Question

The city of Raleigh has 9,500 registered voters. There are two candidates for city council in an upcoming election: Brown and Feliz. The day before the election, a telephone poll of 350 randomly selected registered voters was conducted. 112 said they'd vote for Brown, 207 said they'd vote for Feliz, and 31 were undecided. a. Who is the population of this survey? b. What is the size of the population? c. What is the size of the sample? d. Give the statistic for the percentage of voters surveyed who said they'd vote for Brown. e.

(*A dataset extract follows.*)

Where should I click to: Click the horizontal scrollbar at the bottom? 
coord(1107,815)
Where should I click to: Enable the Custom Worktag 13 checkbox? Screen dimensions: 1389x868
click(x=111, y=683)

If the margin of error was $$3.5 \%$$, give the confidence interval for the percentage of voters surveyed that we might we expect to vote for Brown and explain what the confidence interval tells us.

Answer

**step1** Identifying the population

The population in a survey refers to the entire group of individuals that the survey aims to study. In this problem, the survey is about registered voters in the city of Raleigh. Therefore, the population of this survey is all the registered voters in the city of Raleigh.

**step2** Determining the population size

The problem states that "The city of Raleigh has 9,500 registered voters." This number represents the total number of individuals in the population. So, the size of the population is 9,500.

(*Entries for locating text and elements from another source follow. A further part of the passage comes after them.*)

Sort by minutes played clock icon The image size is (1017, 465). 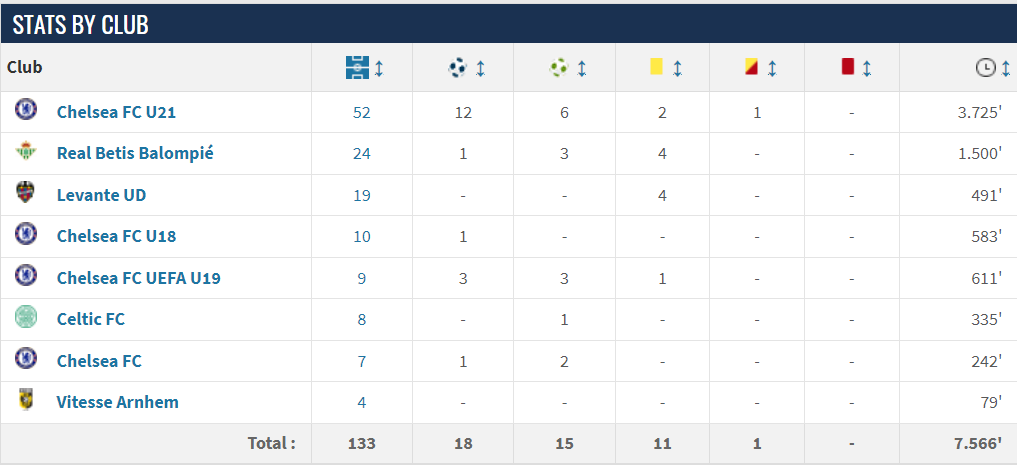(x=985, y=67)
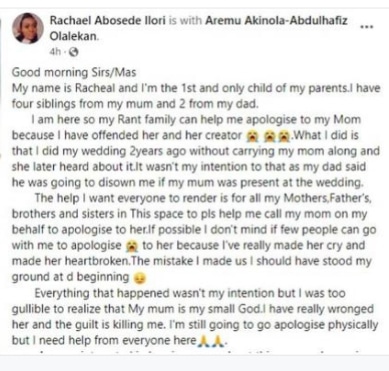
Task: Click crying emoji after 'with me to apologise'
Action: click(x=130, y=246)
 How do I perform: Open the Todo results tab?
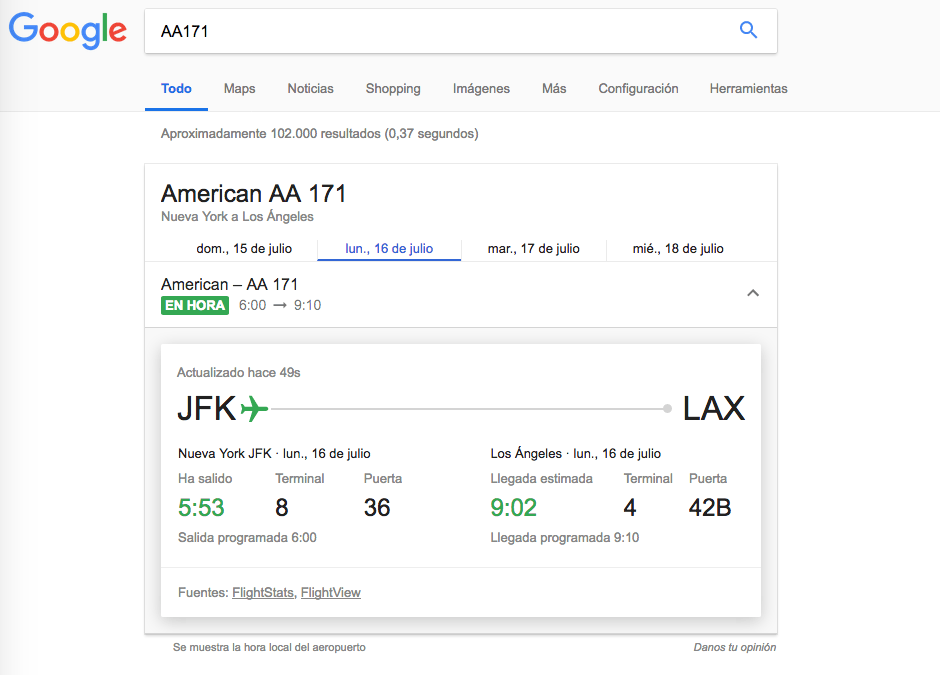(x=176, y=89)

**step3** Determining the sample size

A sample is a smaller group selected from the population to represent the whole. The problem states that "a telephone poll of 350 randomly selected registered voters was conducted." This means that 350 voters were selected for the survey. So, the size of the sample is 350.

**step4** Calculating the percentage of voters for Brown in the survey

To find the percentage of voters surveyed who said they'd vote for Brown, we need to divide the number of voters who chose Brown by the total number of voters surveyed, and then multiply by 100 to express it as a percentage.
Number of voters for Brown = 112
Total voters surveyed = 350
The fraction of voters for Brown is $$\frac{112}{350}$$.

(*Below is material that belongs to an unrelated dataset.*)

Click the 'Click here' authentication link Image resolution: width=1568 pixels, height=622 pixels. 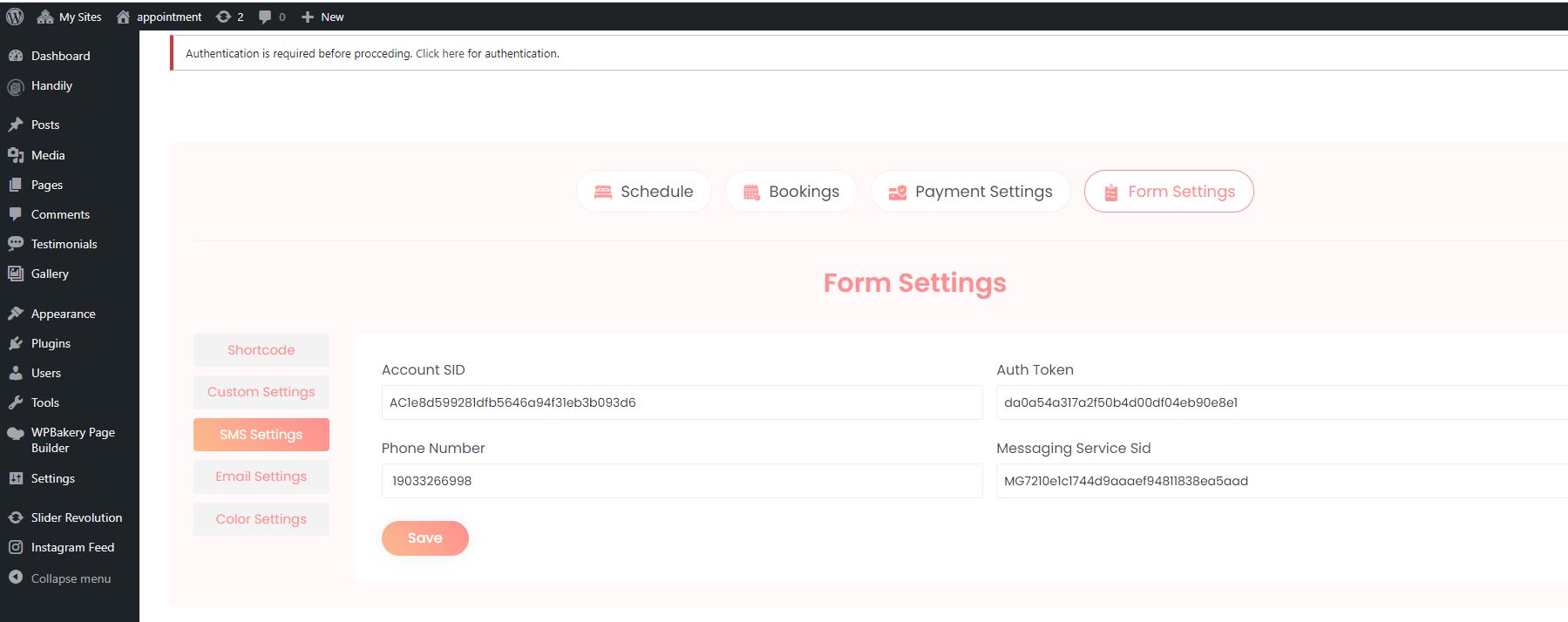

**step5** Converting the fraction to a percentage

To convert the fraction $$\frac{112}{350}$$ to a percentage, we perform the division:
$$112 \div 350 = 0.32$$
To express this decimal as a percentage, we multiply by 100:
$$0.32 \times 100 = 32$$
So, the statistic for the percentage of voters surveyed who said they'd vote for Brown is $$32 \%$$.

**step6** Calculating the lower bound of the confidence interval

The problem states that the margin of error was $$3.5 \%$$. To find the lower bound of the confidence interval, we subtract the margin of error from the percentage calculated in the survey:
Percentage for Brown = $$32 \%$$
Margin of error = $$3.5 \%$$
Lower bound = $$32 \% - 3.5 \% = 28.5 \%$$

**step7** Calculating the upper bound of the confidence interval

To find the upper bound of the confidence interval, we add the margin of error to the percentage calculated in the survey:
Percentage for Brown = $$32 \%$$
Margin of error = $$3.5 \%$$
Upper bound = $$32 \% + 3.5 \% = 35.5 \%$$

**step8** Stating the confidence interval

The confidence interval for the percentage of voters that we might expect to vote for Brown is from the lower bound to the upper bound. So, the confidence interval is $$[28.5 \%, 35.5 \%]$$.

**step9** Explaining the meaning of the confidence interval

The confidence interval tells us that based on this survey, we can expect the true percentage of all registered voters in Raleigh who would vote for Brown to be somewhere between $$28.5 \%$$ and $$35.5 \%$$. It means that if we were to take many samples and calculate a confidence interval for each, most of these intervals would contain the actual percentage of all registered voters in the city who would vote for Brown.